The state’s focus for residential real estate revenue generation is instead heavily concentrated on annual property taxes. This ad valorem tax is the primary tax burden a homeowner assumes on the value of the land and the permanent improvements. The transfer of title is handled through the deed and the subsequent recording process, which incurs a regulated recording fee.
The purchase of a newly constructed home is still considered the sale of real property, meaning the final contract price paid by the buyer is not directly subject to sales tax. The complexity arises in the preceding stages, where the builder or general contractor must account for sales tax on the materials used to construct the home. The contractor’s legal obligation to pay or collect sales tax is determined by the specific type of contract signed with the homeowner.
Contractors operating under a lump-sum contract are considered the final consumers of the building materials. Under this structure, the contractor must pay sales tax to their suppliers when purchasing all lumber, wire, concrete, and other materials intended for incorporation into the real property. The sales tax cost is then simply factored into the final, non-taxable price charged to the buyer.
A different approach is utilized with a separated contract, which explicitly divides the charges for labor and the charges for materials. In this scenario, the contractor acts as a retailer of the materials, meaning they purchase the goods tax-free by issuing a Texas Sales and Use Tax Resale Certificate to their supplier. The contractor must then collect the applicable state and local sales tax directly from the homeowner on the separately stated charge for materials.
Charges for labor to install or repair real property are generally non-taxable, but the taxability of the materials remains a critical distinction. An exception to the real property rule involves manufactured housing, often known as mobile homes, which are classified as tangible personal property if they are not permanently affixed to the land. The sale of a manufactured home that remains movable is subject to sales tax unless a specific exemption applies.
Most professional services directly associated with the transfer of residential real property are explicitly defined as non-taxable services in Texas. This non-taxable status applies to the large fee components of the transaction, such as the real estate broker’s commission and the loan origination fees charged by the lender. Services like property surveys, appraisal fees, and title examination charges are also generally exempt from sales tax.
However, a buyer may encounter sales tax on certain ancillary services purchased immediately before or after closing. An example is the purchase of security services, which are taxable if they involve monitoring or guarding real property.
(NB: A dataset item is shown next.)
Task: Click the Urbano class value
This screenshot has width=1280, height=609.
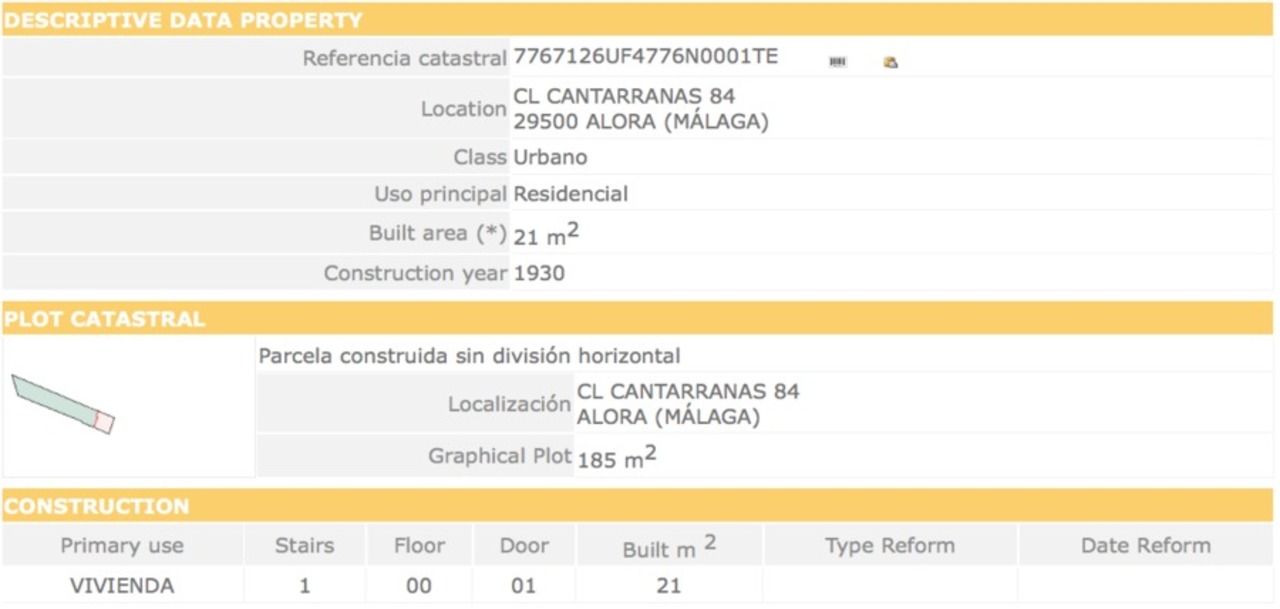Action: click(550, 158)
Similarly, certain types of maintenance services, like non-routine lawn care or specific repairs performed after closing, may be subject to the general sales tax rate.
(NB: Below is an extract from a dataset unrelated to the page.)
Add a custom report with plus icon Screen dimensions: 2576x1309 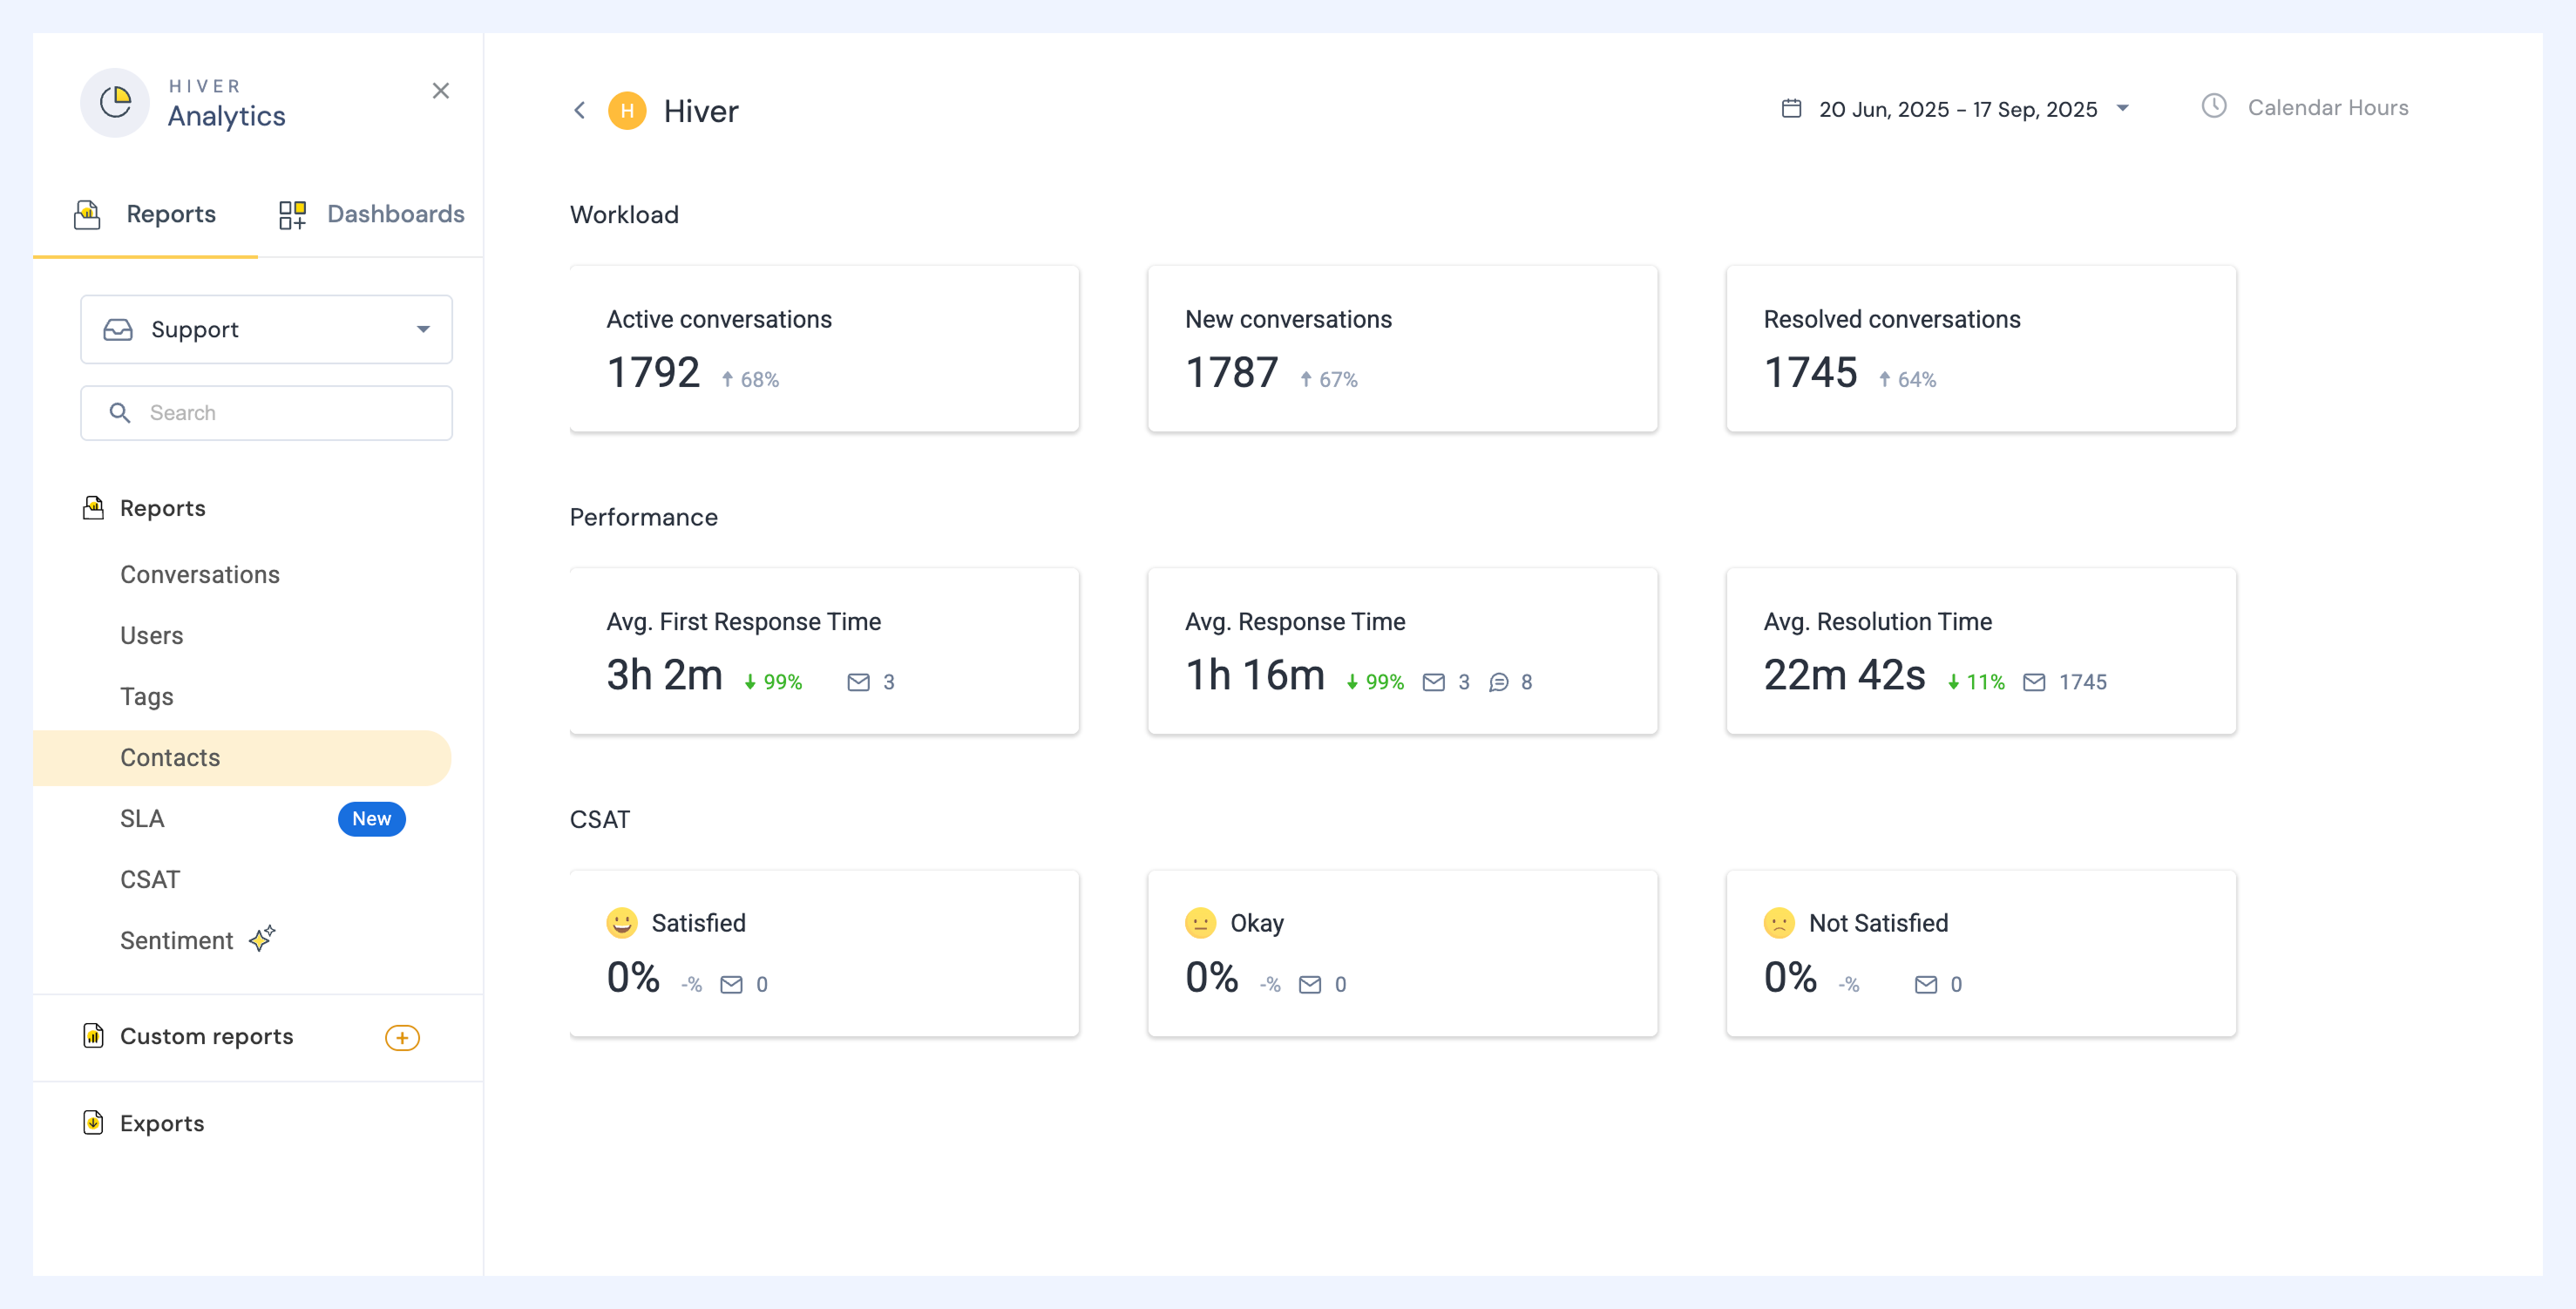[402, 1037]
Buyers should carefully review invoices for services that fall outside the core real estate transfer process.
While sales tax is not levied on the house price, the closing process involves financial obligations that represent the actual tax and fee burden for the buyer. The most significant of these is the property tax, or ad valorem tax, based on the home’s appraised value and collected by local taxing entities. At closing, the seller and buyer must prorate the annual property taxes based on the closing date.
The buyer must also pay a premium for title insurance, a regulated fee that protects the lender and the owner against defects in the property’s title. This premium is a single, one-time charge due at closing and is calculated based on the total loan amount or the full purchase price.
Finally, the buyer pays statutory recording fees to the county to officially file the deed and the mortgage instrument. These fees formalize the property transfer in public records and are established by county commissioners. The cumulative effect of these fees and prorated taxes constitutes the buyer’s true cash outlay beyond the down payment and loan principal.